As the flux moves, it displaces forward enzymes and digestion products diffusing from the PM into the ectoperitrophic space. This counterflux prevents digestive enzymes from being lost to the feces and causes enzyme recycling. Taking S. levis as a model, curculionid digestion differs from that of putative Coleoptera ancestors ( Terra and Ferreira, 2005) in that most terminal digestion of proteins takes place on the surface of midgut cells. This work was supported by the Brazilian fostering agencies FAPESP and CNPq. A.B. Dias is a graduate fellow of FAPESP and W.R. Terra is a staff member of
its department and a research fellow of CNPq. M. Dellamano has a scholarship HSP inhibitor from CNPq, F.F.P. de Paula has scholarship from FAPESP and F. Henrique-Silva is a research fellow
of CNPq.

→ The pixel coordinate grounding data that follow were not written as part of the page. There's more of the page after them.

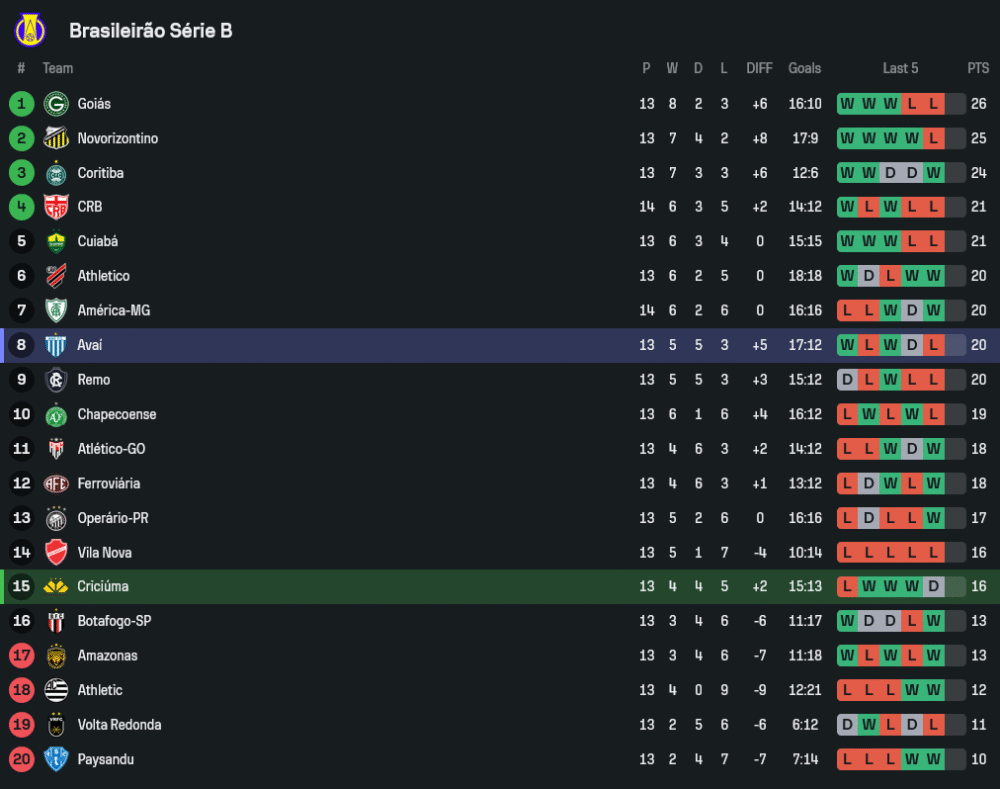Sort by DIFF column header
Image resolution: width=1000 pixels, height=789 pixels.
759,68
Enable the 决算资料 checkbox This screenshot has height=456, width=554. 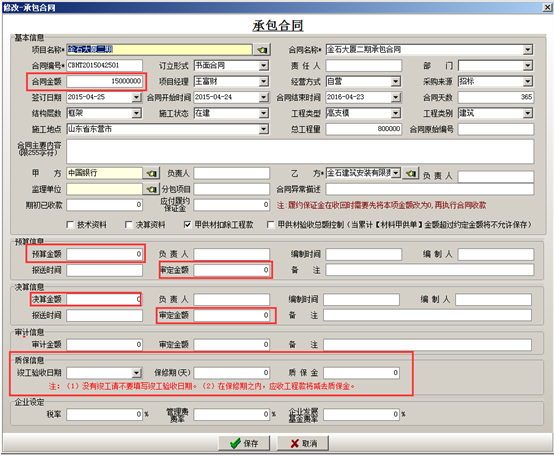[x=129, y=225]
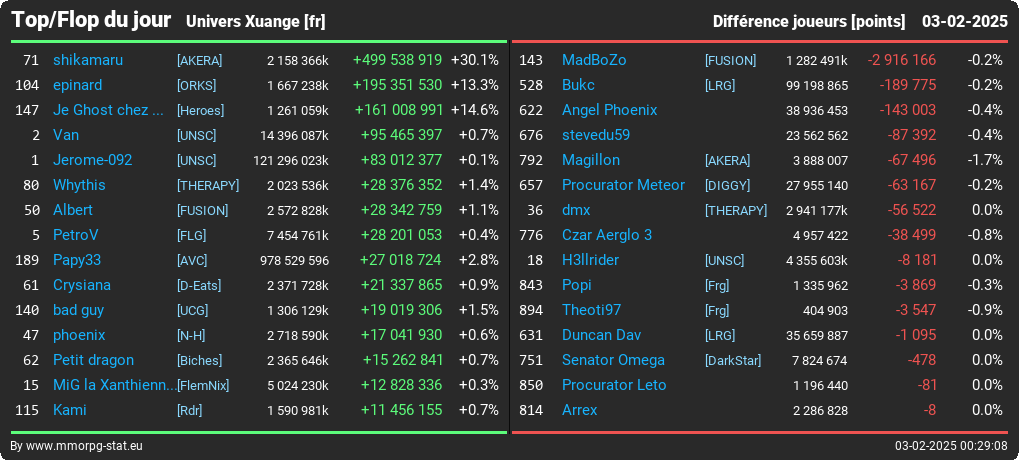The width and height of the screenshot is (1019, 460).
Task: Open the [ORKS] alliance tag
Action: [196, 86]
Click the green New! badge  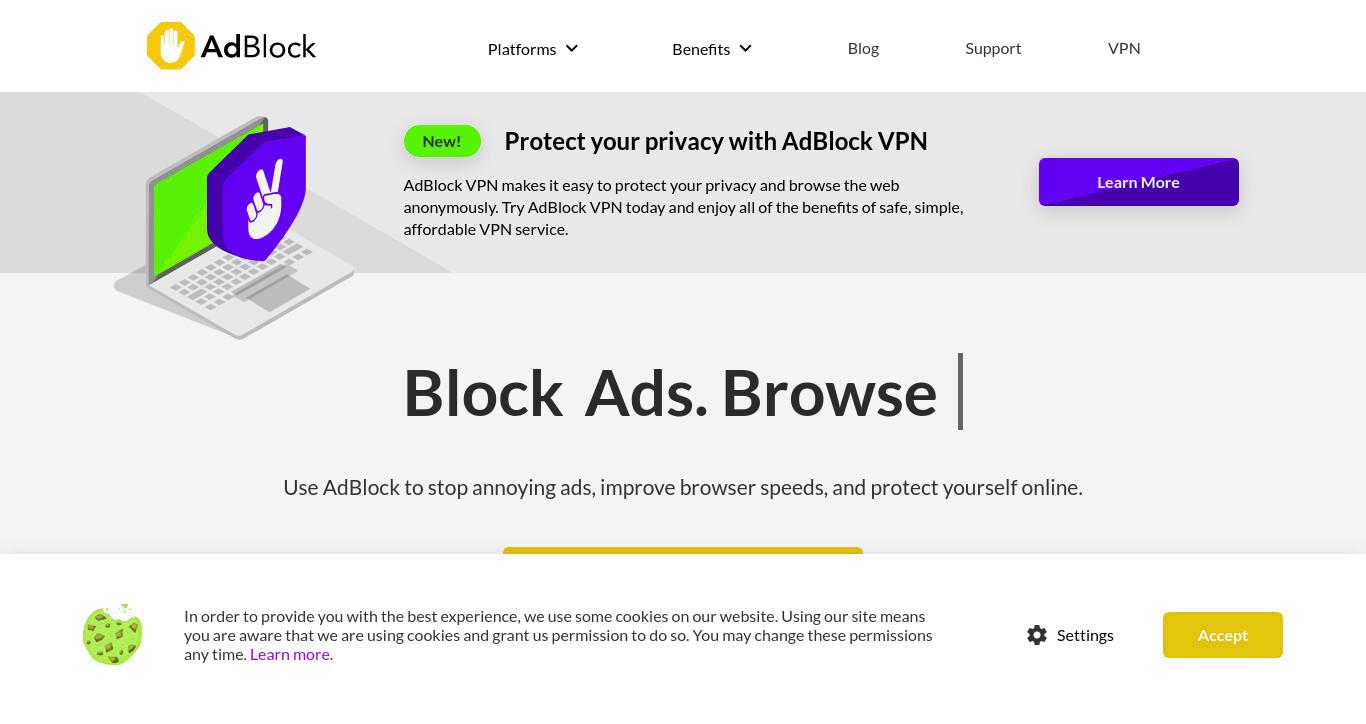[442, 141]
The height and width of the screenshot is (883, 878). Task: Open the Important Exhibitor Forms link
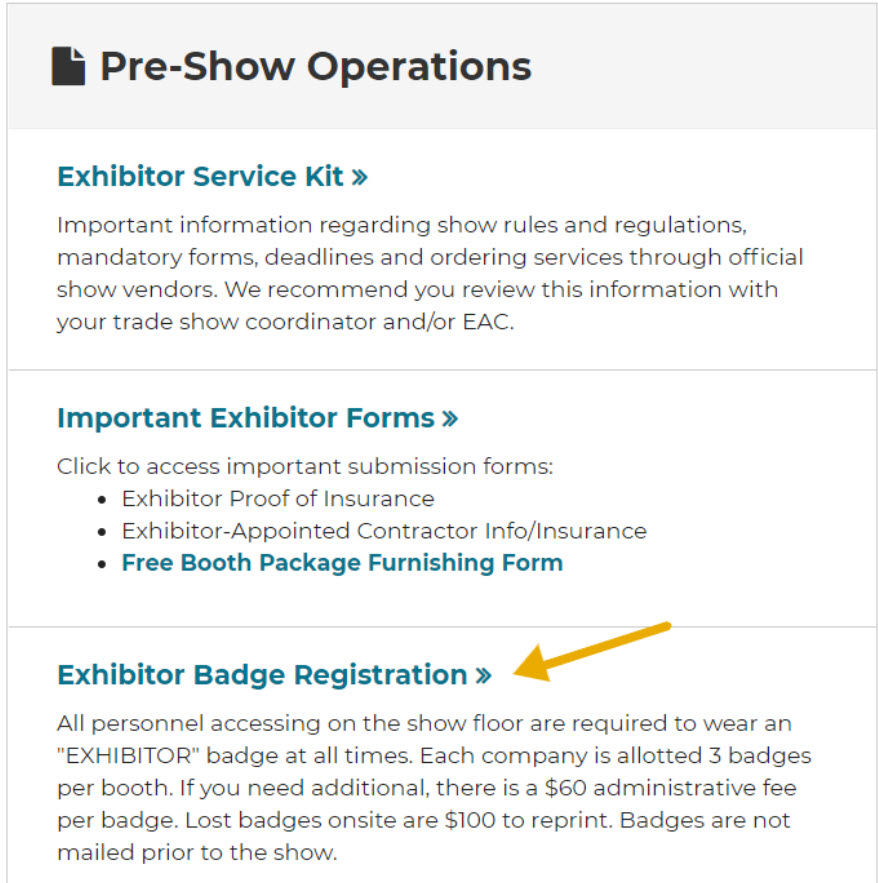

ERK inhibitor libraries “
“A honeybee colony needs water to thermoregulate the hive on hot days by evaporative cooling, to dilute stored honey, and for the consumption of nurse bees to produce jelly for feeding the larval brood (Park, 1946, Lindauer, 1955, Johansson and Johansson, 1978, Seeley, 1995 and Kühnholz and Seeley, 1997). Some honeybees in the colony are specialized on water collection (Lindauer, 1952 and Robinson et al., 1984). If they have to fly longer distances to water sources, they fuel their foraging flights with more sucrose (Visscher et al., 1996 and Woyciechowski, 2007). Therefore, they prefer to collect water in the vicinity of the hive. In contrast to nectar, water is not stored in combs. Water Amine dehydrogenase foraging is regulated according to the current demand in the colony. The regulation of water collection is similar to that for nectar. The rate of unloading of water foragers indicates the colonies’ demand for it (Seeley, 1995 and Kühnholz and Seeley, 1997). During foraging honeybees have high energetic costs to maintain flight muscle temperature
at an appropriate level above the minimum threshold of about 30 °C (e.g. Heinrich, 1979b, Heinrich, 1980b, Harrison and Hall, 1993, Harrison et al., 1996, Kovac and Schmaranzer, 1996 and Woods et al., 2005). Water collecting bees regulate thorax temperature (35–41 °C on average) at a high level in a broad range of ambient temperatures (Schmaranzer, 2000). Water collecting does not provide a gain in energy, and therefore high thoracic temperatures in water foragers are especially interesting in comparison to nectar foragers where honeybees always endeavour to maximize energetic efficiency (gain/cost). As a rule, the energy expenditure of individual foragers is balanced with the net energetic gains to the colony (Seeley et al., 1991, Seeley, 1995 and Schmidt-Hempel et al., 1985).